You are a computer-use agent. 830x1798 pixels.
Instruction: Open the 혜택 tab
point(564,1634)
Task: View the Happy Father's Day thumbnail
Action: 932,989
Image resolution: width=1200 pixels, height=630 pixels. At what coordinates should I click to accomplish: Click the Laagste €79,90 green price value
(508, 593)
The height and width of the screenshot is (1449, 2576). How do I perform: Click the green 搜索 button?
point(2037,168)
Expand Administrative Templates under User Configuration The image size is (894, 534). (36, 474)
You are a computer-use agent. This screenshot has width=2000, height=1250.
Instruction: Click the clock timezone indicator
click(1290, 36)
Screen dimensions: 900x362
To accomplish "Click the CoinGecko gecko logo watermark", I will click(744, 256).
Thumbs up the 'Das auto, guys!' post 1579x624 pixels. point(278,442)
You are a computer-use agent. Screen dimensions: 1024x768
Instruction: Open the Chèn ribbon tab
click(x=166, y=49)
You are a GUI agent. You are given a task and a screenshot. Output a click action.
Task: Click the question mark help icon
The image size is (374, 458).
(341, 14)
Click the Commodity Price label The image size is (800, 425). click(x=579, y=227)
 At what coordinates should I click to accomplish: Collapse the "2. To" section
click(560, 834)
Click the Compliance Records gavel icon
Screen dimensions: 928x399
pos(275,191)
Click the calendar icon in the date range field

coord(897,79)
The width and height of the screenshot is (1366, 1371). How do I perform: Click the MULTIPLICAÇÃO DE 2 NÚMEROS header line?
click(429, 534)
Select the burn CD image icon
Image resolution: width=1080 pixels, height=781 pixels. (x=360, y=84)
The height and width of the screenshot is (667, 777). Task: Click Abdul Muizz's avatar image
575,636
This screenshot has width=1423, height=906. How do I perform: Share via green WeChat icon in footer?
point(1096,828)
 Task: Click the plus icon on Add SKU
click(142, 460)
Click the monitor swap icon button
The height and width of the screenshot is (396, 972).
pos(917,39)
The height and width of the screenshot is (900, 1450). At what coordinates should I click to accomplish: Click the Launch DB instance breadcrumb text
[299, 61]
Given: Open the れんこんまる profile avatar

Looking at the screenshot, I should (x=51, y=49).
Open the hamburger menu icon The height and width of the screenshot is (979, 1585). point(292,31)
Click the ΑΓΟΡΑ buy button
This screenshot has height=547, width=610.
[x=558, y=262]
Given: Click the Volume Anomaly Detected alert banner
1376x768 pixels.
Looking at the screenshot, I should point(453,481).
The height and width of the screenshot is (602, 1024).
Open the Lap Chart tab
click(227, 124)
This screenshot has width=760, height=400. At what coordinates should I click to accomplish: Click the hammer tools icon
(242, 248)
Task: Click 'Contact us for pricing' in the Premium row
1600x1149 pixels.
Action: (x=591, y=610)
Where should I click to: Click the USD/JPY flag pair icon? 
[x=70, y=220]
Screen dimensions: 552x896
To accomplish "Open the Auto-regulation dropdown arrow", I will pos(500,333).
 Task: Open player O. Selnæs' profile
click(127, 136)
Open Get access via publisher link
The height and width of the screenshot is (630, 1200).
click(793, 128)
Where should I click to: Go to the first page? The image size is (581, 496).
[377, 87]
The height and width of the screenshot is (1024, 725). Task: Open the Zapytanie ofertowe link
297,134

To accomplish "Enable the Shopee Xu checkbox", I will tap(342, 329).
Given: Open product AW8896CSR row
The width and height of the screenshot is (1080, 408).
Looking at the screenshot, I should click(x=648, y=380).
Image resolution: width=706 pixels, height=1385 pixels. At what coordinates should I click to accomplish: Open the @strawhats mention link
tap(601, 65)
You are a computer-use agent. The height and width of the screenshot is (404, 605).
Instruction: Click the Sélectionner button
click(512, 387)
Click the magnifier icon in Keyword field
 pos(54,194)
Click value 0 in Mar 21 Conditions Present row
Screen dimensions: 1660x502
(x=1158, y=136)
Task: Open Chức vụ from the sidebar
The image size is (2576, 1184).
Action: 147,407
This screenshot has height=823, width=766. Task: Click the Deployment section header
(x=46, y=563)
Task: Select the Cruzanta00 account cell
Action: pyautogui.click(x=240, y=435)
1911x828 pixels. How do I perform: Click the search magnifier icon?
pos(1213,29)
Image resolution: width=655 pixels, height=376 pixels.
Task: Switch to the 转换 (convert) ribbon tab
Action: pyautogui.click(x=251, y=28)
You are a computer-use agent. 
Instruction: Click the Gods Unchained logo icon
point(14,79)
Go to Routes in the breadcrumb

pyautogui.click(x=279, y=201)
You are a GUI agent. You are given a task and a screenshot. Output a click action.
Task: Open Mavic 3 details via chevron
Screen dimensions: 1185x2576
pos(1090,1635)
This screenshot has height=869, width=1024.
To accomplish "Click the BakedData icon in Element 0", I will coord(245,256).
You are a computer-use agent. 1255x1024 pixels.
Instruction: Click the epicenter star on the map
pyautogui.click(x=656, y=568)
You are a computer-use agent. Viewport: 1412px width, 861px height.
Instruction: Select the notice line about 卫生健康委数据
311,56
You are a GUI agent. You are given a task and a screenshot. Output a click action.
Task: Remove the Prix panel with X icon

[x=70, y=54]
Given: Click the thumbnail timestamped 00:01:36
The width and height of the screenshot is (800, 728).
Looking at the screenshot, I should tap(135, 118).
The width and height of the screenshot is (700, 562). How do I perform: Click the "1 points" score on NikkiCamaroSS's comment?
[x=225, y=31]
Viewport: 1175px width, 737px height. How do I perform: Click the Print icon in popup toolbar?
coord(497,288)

--------------------

ACTION ITEM:
Your answer should be a single number: how many lines of the material contain the word "will".

EXERCISE RESULT:
4